AUSTIN, Texas — Giving birth in America has become increasingly more difficult and dangerous. The CDC reports pregnancy-related mortality is increasing nationwide and birthrates are declining. In Texas, those numbers are not much better, and in some cases, are even worse.

Texas’ birth rate has been dropping for decades, according to state data.

The CDC’s most recent state data shows Texas’ maternal mortality rate is above the national average, and those numbers are much higher for women of color. That’s why Texas families like Tami and Brian Kagy are finding new ways to conceive, using some pretty unique methods.

What You Need To Know

  • The CDC reports maternal mortality rates are increasing and national birthrates are dropping

  • State data shows pre-pregnancy obesity, hypertension and diabetes are on the rise in Texas

  • One research study estimates there are more than one million cryopreserved embryos in the U.S.

  • Numbers from 2019 show nationwide around 2.1% of all babies born every year are from assisted reproductive technology (ART)

The Austin couple call their five-year-old daughter Ave a miracle. Tami carried her in her uterus and gave birth to her, but Ave is not their biological child. The Kagys adopted her embryo.

Ave Kagy holding up a picture of her embryo. (Spectrum News 1/Jamil Donith)


“When we tell people we went through embryo adoption, we always get this look, like, ‘What?’” Tami said.

By the time Tami and Brian decided they wanted children, a natural birth was no longer possible. They were married seven years before they considered it.

“We were worried about some of the risks of pregnancy at our ages,” Brian said.

Texas Department of Health and Human Services reports the majority of pregnancy-related deaths are preventable. The report says the main causes of pregnancy-related deaths are cardiovascular conditions and infection.

The rates of pre-pregnancy obesity, hypertension and diabetes in Texas have also increased dramatically.

“It’s becoming harder and harder to have a natural pregnancy,” Tami said.

That’s why embryo adoption programs are becoming more popular. 

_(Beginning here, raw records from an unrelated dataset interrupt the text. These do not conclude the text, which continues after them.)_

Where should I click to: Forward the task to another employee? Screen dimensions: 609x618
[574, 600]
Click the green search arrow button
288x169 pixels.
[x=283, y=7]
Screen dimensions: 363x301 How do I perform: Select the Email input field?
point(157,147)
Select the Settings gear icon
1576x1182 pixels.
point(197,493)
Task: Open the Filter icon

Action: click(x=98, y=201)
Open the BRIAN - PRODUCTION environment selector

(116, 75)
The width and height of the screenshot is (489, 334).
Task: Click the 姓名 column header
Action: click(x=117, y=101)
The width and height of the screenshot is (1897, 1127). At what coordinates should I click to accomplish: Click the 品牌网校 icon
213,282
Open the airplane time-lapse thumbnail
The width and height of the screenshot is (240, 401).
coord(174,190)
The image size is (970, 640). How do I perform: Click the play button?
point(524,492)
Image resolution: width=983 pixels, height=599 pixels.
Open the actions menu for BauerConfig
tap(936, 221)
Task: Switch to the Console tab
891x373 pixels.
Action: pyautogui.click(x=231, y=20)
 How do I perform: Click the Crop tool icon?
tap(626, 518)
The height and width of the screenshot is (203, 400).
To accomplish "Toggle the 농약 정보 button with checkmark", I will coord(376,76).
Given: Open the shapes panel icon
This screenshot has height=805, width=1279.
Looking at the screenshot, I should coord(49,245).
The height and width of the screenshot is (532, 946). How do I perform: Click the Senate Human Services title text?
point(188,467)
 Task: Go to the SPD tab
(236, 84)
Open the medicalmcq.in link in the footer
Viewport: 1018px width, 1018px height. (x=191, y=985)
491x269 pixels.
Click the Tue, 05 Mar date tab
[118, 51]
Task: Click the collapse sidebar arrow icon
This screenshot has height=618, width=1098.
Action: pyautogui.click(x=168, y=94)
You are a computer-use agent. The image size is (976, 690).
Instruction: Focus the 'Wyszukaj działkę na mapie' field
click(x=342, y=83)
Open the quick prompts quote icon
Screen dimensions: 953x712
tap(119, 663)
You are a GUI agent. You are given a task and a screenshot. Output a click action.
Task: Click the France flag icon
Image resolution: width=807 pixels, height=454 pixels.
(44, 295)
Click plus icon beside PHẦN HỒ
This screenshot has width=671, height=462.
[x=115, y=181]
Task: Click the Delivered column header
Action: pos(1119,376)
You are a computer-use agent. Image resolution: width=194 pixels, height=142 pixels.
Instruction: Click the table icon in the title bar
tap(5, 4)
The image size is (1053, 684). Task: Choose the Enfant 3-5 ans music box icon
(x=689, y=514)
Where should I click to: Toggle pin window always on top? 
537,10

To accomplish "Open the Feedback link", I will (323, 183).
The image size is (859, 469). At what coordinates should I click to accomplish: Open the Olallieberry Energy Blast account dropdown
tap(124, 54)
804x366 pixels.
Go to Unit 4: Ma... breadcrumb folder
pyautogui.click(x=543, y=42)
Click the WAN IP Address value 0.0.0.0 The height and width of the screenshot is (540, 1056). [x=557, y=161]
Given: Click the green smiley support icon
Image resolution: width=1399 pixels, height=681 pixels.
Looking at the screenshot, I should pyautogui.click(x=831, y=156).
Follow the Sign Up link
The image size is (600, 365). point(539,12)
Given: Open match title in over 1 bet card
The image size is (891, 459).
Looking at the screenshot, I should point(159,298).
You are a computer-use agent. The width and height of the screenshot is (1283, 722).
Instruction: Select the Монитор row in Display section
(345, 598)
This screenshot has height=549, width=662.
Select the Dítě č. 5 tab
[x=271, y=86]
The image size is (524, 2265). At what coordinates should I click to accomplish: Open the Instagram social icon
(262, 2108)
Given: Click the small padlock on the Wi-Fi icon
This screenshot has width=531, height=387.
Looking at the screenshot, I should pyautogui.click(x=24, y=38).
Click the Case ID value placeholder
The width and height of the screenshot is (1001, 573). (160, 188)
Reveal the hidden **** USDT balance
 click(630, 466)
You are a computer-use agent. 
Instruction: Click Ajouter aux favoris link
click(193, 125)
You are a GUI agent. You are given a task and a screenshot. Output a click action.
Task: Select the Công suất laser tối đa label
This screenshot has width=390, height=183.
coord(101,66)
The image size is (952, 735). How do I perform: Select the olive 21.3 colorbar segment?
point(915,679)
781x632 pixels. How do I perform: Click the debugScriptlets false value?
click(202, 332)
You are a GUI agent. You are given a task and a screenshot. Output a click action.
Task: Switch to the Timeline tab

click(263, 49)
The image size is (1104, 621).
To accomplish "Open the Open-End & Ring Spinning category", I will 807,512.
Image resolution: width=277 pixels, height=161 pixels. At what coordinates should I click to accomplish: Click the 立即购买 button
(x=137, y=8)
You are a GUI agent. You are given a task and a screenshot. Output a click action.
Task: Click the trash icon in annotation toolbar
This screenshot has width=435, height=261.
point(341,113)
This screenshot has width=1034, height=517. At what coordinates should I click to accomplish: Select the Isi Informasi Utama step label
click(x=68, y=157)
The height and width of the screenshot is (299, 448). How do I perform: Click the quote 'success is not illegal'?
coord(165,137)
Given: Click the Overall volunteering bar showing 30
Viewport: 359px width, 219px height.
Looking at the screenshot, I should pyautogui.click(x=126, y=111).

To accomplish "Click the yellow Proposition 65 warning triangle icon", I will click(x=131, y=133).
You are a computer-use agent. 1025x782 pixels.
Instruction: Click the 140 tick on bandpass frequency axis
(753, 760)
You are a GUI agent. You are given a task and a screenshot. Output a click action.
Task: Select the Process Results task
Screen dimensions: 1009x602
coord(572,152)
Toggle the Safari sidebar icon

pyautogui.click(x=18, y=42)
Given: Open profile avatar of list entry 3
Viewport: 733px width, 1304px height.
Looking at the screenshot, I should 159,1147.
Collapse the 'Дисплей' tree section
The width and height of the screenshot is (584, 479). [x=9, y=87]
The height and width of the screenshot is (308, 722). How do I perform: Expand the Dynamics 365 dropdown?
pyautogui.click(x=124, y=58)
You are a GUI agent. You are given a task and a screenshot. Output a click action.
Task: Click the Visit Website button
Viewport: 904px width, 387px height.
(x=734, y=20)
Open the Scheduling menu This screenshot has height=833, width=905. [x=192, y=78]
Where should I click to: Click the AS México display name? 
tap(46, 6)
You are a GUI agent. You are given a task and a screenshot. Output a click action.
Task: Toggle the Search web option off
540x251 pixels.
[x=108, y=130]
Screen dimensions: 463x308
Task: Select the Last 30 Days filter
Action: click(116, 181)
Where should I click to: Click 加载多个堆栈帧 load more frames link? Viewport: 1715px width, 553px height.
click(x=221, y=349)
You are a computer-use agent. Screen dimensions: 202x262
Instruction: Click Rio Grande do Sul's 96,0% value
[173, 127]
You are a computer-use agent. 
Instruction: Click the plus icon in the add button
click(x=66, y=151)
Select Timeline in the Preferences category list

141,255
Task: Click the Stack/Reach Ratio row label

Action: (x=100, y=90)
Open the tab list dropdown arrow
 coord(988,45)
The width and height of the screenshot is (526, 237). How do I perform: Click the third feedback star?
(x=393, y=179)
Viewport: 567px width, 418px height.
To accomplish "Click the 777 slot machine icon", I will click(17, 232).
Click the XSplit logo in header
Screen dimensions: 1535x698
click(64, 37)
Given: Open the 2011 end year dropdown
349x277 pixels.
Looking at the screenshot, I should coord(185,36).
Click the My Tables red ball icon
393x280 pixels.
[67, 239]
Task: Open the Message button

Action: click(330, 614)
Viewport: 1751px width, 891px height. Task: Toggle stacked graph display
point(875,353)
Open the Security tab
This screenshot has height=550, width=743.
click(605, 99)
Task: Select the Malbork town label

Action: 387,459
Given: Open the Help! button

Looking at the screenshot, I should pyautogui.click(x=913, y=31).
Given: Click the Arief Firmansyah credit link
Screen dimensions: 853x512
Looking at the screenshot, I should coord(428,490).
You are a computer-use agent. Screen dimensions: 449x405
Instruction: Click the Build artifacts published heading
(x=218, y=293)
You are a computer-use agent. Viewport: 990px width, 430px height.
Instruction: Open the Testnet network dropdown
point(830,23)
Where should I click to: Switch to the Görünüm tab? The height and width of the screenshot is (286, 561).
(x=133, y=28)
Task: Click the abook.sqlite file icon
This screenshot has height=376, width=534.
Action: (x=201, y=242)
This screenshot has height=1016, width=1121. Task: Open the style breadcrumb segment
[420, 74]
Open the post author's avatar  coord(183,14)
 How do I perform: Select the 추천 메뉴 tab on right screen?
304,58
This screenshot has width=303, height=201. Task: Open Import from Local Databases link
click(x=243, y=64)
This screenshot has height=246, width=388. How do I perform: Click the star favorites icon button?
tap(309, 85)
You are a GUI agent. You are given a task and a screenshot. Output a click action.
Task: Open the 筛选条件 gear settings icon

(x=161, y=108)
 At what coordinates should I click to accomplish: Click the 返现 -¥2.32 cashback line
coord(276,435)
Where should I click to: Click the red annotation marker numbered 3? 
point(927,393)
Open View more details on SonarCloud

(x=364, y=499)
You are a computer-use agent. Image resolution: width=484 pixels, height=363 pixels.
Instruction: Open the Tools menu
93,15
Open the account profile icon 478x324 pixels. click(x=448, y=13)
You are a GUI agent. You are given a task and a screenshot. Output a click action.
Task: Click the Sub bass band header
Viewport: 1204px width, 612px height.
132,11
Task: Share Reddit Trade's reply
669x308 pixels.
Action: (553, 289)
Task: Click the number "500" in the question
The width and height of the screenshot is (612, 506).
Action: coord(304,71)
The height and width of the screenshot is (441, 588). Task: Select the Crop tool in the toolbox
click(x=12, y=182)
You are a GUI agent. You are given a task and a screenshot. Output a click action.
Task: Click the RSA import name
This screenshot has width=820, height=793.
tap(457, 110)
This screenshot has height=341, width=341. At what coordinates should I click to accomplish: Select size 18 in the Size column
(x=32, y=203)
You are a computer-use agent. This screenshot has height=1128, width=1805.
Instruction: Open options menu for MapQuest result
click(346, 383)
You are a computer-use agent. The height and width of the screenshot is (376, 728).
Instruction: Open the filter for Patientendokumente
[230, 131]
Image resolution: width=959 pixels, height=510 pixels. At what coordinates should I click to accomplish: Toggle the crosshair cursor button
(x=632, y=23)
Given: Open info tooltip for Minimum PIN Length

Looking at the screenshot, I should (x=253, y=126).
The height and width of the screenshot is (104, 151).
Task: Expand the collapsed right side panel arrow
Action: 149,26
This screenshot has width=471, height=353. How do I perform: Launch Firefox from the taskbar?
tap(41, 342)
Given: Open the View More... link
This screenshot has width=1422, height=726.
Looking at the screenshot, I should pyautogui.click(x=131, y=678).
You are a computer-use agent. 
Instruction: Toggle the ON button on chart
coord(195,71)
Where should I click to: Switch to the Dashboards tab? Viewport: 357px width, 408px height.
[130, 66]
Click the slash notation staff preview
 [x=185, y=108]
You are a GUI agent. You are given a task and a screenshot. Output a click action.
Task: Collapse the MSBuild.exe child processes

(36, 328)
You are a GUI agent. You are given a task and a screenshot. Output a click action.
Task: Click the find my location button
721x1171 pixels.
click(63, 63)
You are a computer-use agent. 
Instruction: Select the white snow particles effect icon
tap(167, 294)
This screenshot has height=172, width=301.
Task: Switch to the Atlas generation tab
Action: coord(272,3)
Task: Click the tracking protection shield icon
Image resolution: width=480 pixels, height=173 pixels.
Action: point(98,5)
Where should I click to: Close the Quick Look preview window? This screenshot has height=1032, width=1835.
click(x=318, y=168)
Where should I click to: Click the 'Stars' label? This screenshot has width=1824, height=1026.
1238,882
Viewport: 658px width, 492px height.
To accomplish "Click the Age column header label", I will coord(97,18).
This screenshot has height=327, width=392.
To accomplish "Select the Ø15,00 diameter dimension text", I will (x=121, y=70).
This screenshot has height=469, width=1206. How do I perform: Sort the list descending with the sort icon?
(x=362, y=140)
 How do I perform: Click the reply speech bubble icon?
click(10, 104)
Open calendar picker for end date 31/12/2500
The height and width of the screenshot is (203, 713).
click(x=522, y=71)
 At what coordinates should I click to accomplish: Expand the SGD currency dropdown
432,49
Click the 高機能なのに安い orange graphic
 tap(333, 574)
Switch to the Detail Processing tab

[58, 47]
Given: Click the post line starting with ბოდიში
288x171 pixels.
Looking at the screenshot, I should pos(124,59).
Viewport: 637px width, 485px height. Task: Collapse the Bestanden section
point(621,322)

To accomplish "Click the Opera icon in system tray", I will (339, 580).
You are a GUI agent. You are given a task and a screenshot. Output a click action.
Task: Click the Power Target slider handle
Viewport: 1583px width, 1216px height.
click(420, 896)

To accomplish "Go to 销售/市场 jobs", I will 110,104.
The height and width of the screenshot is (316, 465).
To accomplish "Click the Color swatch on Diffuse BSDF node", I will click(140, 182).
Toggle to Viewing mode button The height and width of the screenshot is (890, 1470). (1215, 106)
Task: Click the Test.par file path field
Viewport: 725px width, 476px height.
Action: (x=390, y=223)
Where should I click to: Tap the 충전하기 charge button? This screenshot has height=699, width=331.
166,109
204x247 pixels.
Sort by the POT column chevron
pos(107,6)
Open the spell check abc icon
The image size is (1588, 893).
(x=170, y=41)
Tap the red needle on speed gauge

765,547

Researchers at Nature Biotechnology estimate there are nearly 1.4 million cryopreserved embryos in the U.S. And the number of unused embryos keeps going up as more people have “leftovers” from in vitro fertilization. So instead of discarding or abandoning the embryos, some are choosing to donate them.

“I could experience, you know, the joys and challenges of pregnancy and give birth to my child even though she was adopted,” Tami said.

A 2019 CDC report says assisted reproductive technology (ART) has doubled in the last decade. Around 2.1% of all babies born in the U.S. each year come from ART.

The CDC’s 2019 Fertility Clinic Success Rates Report states: “Of the 330,773 ART cycles performed in 2019, 121,086 were egg or embryo banking cycles in which all resulting eggs or embryos were frozen for future use.”

A spokesperson at Nightlight’s Snowflakes Embryo Adoption Program, the organization the Kagys used, said they have had more than 1,400 families apply to use the service.

“There’s not really ever any thought of her as an adopted child, she feels like our daughter,” Brian said.

So one person’s unused embryo became this family’s greatest joy.